S wie Solidarisches Rheinland

S wie Solidarisches Rheinland

 

Um zu verstehen, in welchen politischen Rahmenbedingungen sich die Anfänge der Industrialisierung in Düsseldorf abgespielt haben, stellen wir hier einen Text von Hugo Weidenhaupt ein.

Vielleicht regt er diejenigen zum Nachdenken an, die heute immer noch von einer „Hassliebe“ zwischen den rheinischen Städten Köln und Düsseldorf reden...

 

„Zu weithin ausehenerregenden Vorgängen kam es im Sommer 1843. Der Rheinische Provinziallandtag sollte auf seiner siebten Sitzung in Düsseldorf einer von der Staatsregierung vorgelegten Entwurf zu einem neuen Preußischen Staatsgesetzbuch behandeln. Das im Rheinland geltende 'Rheinische Recht', das durch Napoleon eingeführt war, wurde aber von der Mehrheit der Bevölkerung als weit fortschrittlicher als das Allgemeine Preußische Landrecht empfunden, da es öffentliche und mündliche Verfahren vorsah, keine Bestimmungen über körperliche Züchtigungen enthielt und die Hinzuziehung von Laienrichtern gewährleistete. Gegen diesen Regierungsentwurf verbanden sich daher die Stände des Rheinlandes, und der Provinziallandtag lehnte ihn ohne jede Diskussion einstimmig am 21. Juni 1843 ab.
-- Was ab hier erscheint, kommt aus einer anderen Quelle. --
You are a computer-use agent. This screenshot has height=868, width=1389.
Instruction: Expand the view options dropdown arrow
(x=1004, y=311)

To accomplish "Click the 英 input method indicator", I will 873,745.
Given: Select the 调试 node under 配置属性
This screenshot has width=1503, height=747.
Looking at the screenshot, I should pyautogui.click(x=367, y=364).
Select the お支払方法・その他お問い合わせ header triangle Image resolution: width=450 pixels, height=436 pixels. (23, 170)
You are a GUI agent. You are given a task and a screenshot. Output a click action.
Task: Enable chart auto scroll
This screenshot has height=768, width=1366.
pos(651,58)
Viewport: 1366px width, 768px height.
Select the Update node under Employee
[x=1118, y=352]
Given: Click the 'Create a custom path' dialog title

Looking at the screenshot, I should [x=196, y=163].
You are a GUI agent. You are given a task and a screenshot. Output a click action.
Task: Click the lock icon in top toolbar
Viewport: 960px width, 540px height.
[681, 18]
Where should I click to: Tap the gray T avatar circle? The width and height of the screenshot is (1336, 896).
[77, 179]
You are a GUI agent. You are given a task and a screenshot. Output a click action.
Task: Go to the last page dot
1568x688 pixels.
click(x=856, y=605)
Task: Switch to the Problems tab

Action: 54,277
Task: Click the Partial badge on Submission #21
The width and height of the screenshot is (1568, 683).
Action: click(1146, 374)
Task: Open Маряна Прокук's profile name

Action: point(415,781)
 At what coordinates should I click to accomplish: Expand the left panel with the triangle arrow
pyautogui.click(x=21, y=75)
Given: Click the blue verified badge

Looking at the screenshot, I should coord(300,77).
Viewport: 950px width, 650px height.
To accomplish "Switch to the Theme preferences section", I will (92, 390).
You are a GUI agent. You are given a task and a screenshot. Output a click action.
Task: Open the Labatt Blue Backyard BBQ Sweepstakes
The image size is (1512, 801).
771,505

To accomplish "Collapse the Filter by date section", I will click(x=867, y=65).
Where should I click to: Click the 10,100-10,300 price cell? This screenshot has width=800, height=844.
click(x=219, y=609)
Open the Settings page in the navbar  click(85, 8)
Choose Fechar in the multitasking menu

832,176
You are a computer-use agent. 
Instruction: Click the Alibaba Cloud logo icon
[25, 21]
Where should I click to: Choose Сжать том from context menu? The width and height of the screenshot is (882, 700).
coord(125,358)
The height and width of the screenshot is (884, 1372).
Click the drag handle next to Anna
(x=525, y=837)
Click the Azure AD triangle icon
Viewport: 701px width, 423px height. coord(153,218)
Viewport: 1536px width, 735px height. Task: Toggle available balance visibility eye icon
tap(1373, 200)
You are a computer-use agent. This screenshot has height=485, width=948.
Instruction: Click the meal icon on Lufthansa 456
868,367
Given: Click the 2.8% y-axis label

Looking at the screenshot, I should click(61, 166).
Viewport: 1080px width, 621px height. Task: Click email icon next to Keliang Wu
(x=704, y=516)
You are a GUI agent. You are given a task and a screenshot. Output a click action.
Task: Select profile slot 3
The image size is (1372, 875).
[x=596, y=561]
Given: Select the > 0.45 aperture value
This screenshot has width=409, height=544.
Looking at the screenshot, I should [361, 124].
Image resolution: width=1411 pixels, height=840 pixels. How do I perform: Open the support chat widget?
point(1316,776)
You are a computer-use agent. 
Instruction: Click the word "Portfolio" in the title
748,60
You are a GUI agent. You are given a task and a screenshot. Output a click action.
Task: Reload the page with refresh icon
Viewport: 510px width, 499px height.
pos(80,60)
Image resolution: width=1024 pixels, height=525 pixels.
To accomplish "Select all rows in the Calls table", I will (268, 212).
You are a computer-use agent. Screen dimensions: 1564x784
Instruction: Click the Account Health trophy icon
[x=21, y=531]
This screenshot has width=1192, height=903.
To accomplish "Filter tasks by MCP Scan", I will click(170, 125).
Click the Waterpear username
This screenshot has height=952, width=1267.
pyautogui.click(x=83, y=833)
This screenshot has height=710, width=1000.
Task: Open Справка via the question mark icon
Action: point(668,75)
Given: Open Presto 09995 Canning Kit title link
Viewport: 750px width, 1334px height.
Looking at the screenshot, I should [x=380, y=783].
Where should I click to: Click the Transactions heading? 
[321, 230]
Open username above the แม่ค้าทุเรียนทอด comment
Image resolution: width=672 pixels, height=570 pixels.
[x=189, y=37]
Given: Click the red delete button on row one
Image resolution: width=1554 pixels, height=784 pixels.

Dieser Schritt fand ein ungeheures Echo, das fast einer Revolution gleichkam. Dankadressen aus allen Teilen der Provinz gingen ein, und am folgenden Tag kamen am Abend über tausend Kölner Bürger mit zwei Schiffen in Düsseldorf an, um gemeinsam mit den Düsseldorfern einen Fackelzug durch die geschmückte und beflaggte Stadt zu unternehmen. Auf Anregung der Stadt Düsseldorf wurde außerdem dem Landtag am 4. Juli ein großes Festessen in Düsseldorf gegeben. Der Tenor der hierbei ausgebrachten Trinksprüche veranlaßte den Oberpräsidenten, den Regierungspräsidenten von Spiegel und die übrigen Beamten, den Saal unter Protest zu verlassen. Die Berliner Regierung reagierte scharf, verbot jede weitere Feier und versetzte den Kölner Regierungspräsidenten nach Erfurt, da er die Fahrt nach Düsseldorf nicht verhindert hatte.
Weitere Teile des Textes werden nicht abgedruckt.